If multiple people signed the lease and one moves out, the remaining signers are still bound by the lease and retain full tenant status. The departing tenant’s obligations also continue unless the landlord agrees to release them through a lease amendment. The remaining tenants may be responsible for the full rent under joint and several liability, even though they originally split the cost with someone who is no longer there.
If the departing person was the only one who signed the lease, remaining occupants are in a precarious position. They have no independent right to the apartment and no direct relationship with the landlord. The landlord can treat the situation as a lease termination and require everyone to leave. Alternatively, the landlord may offer the remaining residents a new lease, but there is no legal obligation to do so. In practice, landlords often prefer to screen and approve new tenants on their own terms.
Subtenants face a similar problem. Because their agreement is with the original tenant, not the landlord, a sublease typically cannot survive the termination of the master lease. If the original tenant’s lease ends for any reason, the subtenant’s right to occupy the unit ends with it.
If you are living in an apartment as an occupant and want the protections that come with tenant status, the path forward is getting added to the lease.

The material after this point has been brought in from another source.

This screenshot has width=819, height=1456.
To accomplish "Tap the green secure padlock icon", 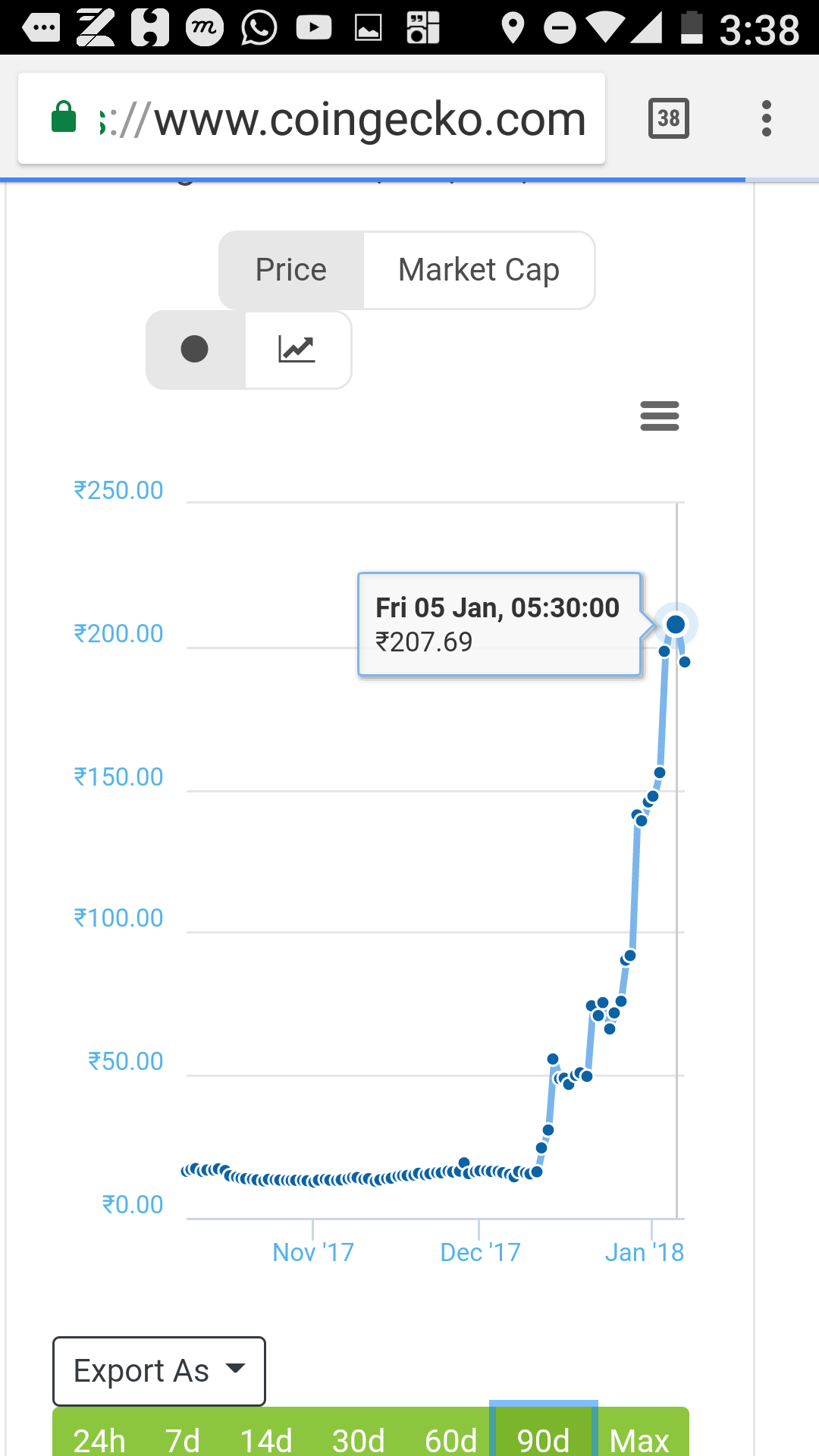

This requires the landlord’s cooperation, and there is no legal right to force it.
The typical process involves submitting a rental application so the landlord can run a credit check and background screening, just as they would for any new tenant. If approved, the landlord drafts a lease amendment or an entirely new lease that includes the additional person. All existing tenants and the new tenant must sign the updated document. The landlord may also adjust the security deposit or rent to reflect the additional occupant.
Landlords can refuse to add someone to the lease for any lawful reason, including poor credit, insufficient income, or a concerning rental history. What they cannot do is refuse based on a protected characteristic under fair housing law.
Federal fair housing law protects more than just the person who signed the lease. The Fair Housing Act prohibits discrimination in housing based on race, color, religion, sex, national origin, familial status, and disability. These protections extend to anyone residing in or intending to reside in a dwelling, not just the named tenant.1Office of the Law Revision Counsel. United States Code Title 42 – 3604 Discrimination in the Sale or Rental of Housing and Other Prohibited Practices
This means a landlord cannot refuse to rent to you because your child has a disability, even though the child will be an occupant rather than a tenant. It also means a landlord cannot impose occupancy restrictions that disproportionately exclude families with children, or refuse a reasonable accommodation for a disabled household member. For example, a landlord generally cannot count a live-in aide for a disabled tenant as an additional occupant for purposes of occupancy limits or additional rent.1Office of the Law Revision Counsel. United States Code Title 42 – 3604 Discrimination in the Sale or Rental of Housing and Other Prohibited Practices
Fair housing protections are one area where the tenant-versus-occupant distinction does not determine your rights. Everyone in the household is protected, regardless of whose name appears on the lease.